▶ _Task_
Nothing should change. Output the data exactly.

** Opening Data in this exercise block **

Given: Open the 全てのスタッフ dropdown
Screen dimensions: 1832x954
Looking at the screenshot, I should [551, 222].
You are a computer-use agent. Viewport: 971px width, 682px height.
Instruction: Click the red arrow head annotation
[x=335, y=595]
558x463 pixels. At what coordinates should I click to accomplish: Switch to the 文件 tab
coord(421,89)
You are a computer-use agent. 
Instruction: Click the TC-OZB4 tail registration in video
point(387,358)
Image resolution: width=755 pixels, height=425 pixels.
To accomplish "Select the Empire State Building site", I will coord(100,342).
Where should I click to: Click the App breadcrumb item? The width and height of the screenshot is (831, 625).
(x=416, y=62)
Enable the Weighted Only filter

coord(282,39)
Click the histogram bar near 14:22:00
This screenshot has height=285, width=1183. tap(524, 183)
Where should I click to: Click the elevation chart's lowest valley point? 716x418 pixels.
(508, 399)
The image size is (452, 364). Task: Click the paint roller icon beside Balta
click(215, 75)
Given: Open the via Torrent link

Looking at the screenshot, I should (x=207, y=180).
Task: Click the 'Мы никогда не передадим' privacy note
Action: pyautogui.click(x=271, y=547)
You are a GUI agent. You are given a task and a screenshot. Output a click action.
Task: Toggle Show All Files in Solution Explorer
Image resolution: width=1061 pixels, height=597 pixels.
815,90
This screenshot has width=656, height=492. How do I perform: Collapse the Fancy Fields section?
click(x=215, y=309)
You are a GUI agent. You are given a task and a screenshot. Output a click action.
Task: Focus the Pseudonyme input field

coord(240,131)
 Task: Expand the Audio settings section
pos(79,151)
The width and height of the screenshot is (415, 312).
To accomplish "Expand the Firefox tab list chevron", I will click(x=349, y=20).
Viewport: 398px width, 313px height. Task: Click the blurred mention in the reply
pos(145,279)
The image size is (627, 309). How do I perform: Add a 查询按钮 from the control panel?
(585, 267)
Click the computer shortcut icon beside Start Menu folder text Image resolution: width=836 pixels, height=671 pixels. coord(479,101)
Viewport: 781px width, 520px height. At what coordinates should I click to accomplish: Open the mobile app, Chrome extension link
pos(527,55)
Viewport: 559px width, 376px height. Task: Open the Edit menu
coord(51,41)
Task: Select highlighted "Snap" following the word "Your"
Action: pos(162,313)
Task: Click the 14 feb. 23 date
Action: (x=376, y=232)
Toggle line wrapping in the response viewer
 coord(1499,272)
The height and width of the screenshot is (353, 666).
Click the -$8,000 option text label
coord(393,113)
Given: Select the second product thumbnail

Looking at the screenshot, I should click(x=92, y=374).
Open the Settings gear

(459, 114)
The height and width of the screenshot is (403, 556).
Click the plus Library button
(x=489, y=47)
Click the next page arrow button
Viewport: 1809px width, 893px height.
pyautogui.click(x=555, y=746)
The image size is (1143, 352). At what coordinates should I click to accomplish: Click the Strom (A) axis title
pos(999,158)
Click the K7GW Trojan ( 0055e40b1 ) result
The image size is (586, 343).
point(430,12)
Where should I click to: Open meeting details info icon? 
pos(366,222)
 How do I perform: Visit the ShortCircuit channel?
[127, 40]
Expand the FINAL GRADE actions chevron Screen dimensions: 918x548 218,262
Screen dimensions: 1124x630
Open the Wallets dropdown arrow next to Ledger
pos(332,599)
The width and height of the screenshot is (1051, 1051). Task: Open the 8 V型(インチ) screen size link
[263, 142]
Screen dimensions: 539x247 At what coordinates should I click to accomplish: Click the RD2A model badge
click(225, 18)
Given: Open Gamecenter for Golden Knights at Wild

** Closing Data in this exercise block **

▶ _Output for this exercise_
Given: Open the 全てのスタッフ dropdown
Screen dimensions: 1832x954
Looking at the screenshot, I should [551, 222].
You are a computer-use agent. Viewport: 971px width, 682px height.
Instruction: Click the red arrow head annotation
[x=335, y=595]
558x463 pixels. At what coordinates should I click to accomplish: Switch to the 文件 tab
coord(421,89)
You are a computer-use agent. 
Instruction: Click the TC-OZB4 tail registration in video
point(387,358)
Image resolution: width=755 pixels, height=425 pixels.
To accomplish "Select the Empire State Building site", I will coord(100,342).
Where should I click to: Click the App breadcrumb item? The width and height of the screenshot is (831, 625).
(x=416, y=62)
Enable the Weighted Only filter

coord(282,39)
Click the histogram bar near 14:22:00
This screenshot has height=285, width=1183. tap(524, 183)
Where should I click to: Click the elevation chart's lowest valley point? 716x418 pixels.
(508, 399)
The image size is (452, 364). Task: Click the paint roller icon beside Balta
click(215, 75)
Given: Open the via Torrent link

Looking at the screenshot, I should (x=207, y=180).
Task: Click the 'Мы никогда не передадим' privacy note
Action: pyautogui.click(x=271, y=547)
You are a GUI agent. You are given a task and a screenshot. Output a click action.
Task: Toggle Show All Files in Solution Explorer
Image resolution: width=1061 pixels, height=597 pixels.
815,90
This screenshot has width=656, height=492. How do I perform: Collapse the Fancy Fields section?
click(x=215, y=309)
You are a GUI agent. You are given a task and a screenshot. Output a click action.
Task: Focus the Pseudonyme input field

coord(240,131)
 Task: Expand the Audio settings section
pos(79,151)
The width and height of the screenshot is (415, 312).
To accomplish "Expand the Firefox tab list chevron", I will click(x=349, y=20).
Viewport: 398px width, 313px height. Task: Click the blurred mention in the reply
pos(145,279)
The image size is (627, 309). How do I perform: Add a 查询按钮 from the control panel?
(585, 267)
Click the computer shortcut icon beside Start Menu folder text Image resolution: width=836 pixels, height=671 pixels. coord(479,101)
Viewport: 781px width, 520px height. At what coordinates should I click to accomplish: Open the mobile app, Chrome extension link
pos(527,55)
Viewport: 559px width, 376px height. Task: Open the Edit menu
coord(51,41)
Task: Select highlighted "Snap" following the word "Your"
Action: pos(162,313)
Task: Click the 14 feb. 23 date
Action: (x=376, y=232)
Toggle line wrapping in the response viewer
 coord(1499,272)
The height and width of the screenshot is (353, 666).
Click the -$8,000 option text label
coord(393,113)
Given: Select the second product thumbnail

Looking at the screenshot, I should click(x=92, y=374).
Open the Settings gear

(459, 114)
The height and width of the screenshot is (403, 556).
Click the plus Library button
(x=489, y=47)
Click the next page arrow button
Viewport: 1809px width, 893px height.
pyautogui.click(x=555, y=746)
The image size is (1143, 352). At what coordinates should I click to accomplish: Click the Strom (A) axis title
pos(999,158)
Click the K7GW Trojan ( 0055e40b1 ) result
The image size is (586, 343).
point(430,12)
Where should I click to: Open meeting details info icon? 
pos(366,222)
 How do I perform: Visit the ShortCircuit channel?
[127, 40]
Expand the FINAL GRADE actions chevron Screen dimensions: 918x548 218,262
Screen dimensions: 1124x630
Open the Wallets dropdown arrow next to Ledger
pos(332,599)
The width and height of the screenshot is (1051, 1051). Task: Open the 8 V型(インチ) screen size link
[263, 142]
Screen dimensions: 539x247 At what coordinates should I click to accomplish: Click the RD2A model badge
click(225, 18)
Given: Open Gamecenter for Golden Knights at Wild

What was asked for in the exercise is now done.